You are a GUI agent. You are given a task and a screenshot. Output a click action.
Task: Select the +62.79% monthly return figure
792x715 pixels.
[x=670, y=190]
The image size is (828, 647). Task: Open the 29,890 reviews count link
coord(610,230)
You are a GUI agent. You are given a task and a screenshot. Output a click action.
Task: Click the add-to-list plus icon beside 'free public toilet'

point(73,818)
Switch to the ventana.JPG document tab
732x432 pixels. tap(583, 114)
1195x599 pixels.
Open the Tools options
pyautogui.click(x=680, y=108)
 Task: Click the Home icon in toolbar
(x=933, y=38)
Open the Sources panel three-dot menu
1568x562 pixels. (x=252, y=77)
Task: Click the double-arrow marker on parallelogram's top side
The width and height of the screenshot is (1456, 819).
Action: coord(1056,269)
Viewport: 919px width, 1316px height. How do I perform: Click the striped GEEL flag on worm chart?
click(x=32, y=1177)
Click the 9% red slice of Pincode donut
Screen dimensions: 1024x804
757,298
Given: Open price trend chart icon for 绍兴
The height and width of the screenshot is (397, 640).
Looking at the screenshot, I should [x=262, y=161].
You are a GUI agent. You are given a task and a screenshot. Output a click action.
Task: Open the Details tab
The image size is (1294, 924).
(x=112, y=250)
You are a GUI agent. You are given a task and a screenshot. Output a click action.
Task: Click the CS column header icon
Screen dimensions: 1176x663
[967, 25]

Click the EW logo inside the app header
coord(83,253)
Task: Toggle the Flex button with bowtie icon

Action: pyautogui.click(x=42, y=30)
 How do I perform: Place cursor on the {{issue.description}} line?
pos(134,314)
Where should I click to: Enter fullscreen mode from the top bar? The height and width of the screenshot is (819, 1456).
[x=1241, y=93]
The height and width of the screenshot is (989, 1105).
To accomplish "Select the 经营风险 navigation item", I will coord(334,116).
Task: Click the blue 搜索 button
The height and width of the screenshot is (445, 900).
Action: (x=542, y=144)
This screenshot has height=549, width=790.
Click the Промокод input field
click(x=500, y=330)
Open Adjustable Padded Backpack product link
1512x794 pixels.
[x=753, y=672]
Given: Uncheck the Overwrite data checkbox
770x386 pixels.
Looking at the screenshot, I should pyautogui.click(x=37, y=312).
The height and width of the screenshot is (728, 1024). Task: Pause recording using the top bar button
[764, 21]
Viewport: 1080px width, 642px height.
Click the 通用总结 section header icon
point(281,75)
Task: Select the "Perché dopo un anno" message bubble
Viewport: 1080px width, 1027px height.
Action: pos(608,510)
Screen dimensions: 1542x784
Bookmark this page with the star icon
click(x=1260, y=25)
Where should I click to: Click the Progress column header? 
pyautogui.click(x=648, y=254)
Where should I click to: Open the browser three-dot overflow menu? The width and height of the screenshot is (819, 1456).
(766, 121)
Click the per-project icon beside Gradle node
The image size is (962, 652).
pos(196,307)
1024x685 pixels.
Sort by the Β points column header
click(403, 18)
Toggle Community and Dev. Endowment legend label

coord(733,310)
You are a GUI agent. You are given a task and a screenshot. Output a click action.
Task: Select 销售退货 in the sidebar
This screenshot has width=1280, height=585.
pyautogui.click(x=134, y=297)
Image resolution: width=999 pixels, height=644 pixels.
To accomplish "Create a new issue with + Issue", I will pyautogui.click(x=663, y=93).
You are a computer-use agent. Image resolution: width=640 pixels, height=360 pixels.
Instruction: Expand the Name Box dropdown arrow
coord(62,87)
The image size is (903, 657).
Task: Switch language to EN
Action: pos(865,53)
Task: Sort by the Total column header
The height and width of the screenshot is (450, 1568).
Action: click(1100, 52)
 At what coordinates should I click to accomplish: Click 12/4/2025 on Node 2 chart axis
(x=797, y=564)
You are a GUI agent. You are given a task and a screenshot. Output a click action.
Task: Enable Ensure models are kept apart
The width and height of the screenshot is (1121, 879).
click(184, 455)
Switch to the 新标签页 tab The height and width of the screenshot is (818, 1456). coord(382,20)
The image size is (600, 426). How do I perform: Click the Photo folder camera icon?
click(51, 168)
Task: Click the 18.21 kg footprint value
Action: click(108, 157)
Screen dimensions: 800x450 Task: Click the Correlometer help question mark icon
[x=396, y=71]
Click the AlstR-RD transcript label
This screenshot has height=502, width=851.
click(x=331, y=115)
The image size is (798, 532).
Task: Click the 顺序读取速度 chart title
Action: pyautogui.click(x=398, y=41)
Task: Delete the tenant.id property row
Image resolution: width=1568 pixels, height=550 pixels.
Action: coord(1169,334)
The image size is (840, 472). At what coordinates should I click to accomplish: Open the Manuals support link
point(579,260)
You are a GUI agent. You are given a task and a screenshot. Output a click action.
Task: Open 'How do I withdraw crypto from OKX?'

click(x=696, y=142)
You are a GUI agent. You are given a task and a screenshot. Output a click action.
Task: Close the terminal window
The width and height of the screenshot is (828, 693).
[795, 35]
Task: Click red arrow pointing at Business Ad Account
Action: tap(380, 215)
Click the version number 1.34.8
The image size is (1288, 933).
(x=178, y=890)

■ ■ ■ ■ ■ ■ ■

#### [WHAT TO PRODUCE]
Output the first line of the entries above and every line after it, exactly as written, ending with the line that contains "The height and width of the screenshot is (989, 1105).".

#### [THE ANSWER]
You are a GUI agent. You are given a task and a screenshot. Output a click action.
Task: Select the +62.79% monthly return figure
792x715 pixels.
[x=670, y=190]
The image size is (828, 647). Task: Open the 29,890 reviews count link
coord(610,230)
You are a GUI agent. You are given a task and a screenshot. Output a click action.
Task: Click the add-to-list plus icon beside 'free public toilet'

point(73,818)
Switch to the ventana.JPG document tab
732x432 pixels. tap(583, 114)
1195x599 pixels.
Open the Tools options
pyautogui.click(x=680, y=108)
 Task: Click the Home icon in toolbar
(x=933, y=38)
Open the Sources panel three-dot menu
1568x562 pixels. (x=252, y=77)
Task: Click the double-arrow marker on parallelogram's top side
The width and height of the screenshot is (1456, 819).
Action: coord(1056,269)
Viewport: 919px width, 1316px height. How do I perform: Click the striped GEEL flag on worm chart?
click(x=32, y=1177)
Click the 9% red slice of Pincode donut
Screen dimensions: 1024x804
757,298
Given: Open price trend chart icon for 绍兴
The height and width of the screenshot is (397, 640).
Looking at the screenshot, I should [x=262, y=161].
You are a GUI agent. You are given a task and a screenshot. Output a click action.
Task: Open the Details tab
The image size is (1294, 924).
(x=112, y=250)
You are a GUI agent. You are given a task and a screenshot. Output a click action.
Task: Click the CS column header icon
Screen dimensions: 1176x663
[967, 25]

Click the EW logo inside the app header
coord(83,253)
Task: Toggle the Flex button with bowtie icon

Action: pyautogui.click(x=42, y=30)
 How do I perform: Place cursor on the {{issue.description}} line?
pos(134,314)
Where should I click to: Enter fullscreen mode from the top bar? The height and width of the screenshot is (819, 1456).
[x=1241, y=93]
The height and width of the screenshot is (989, 1105).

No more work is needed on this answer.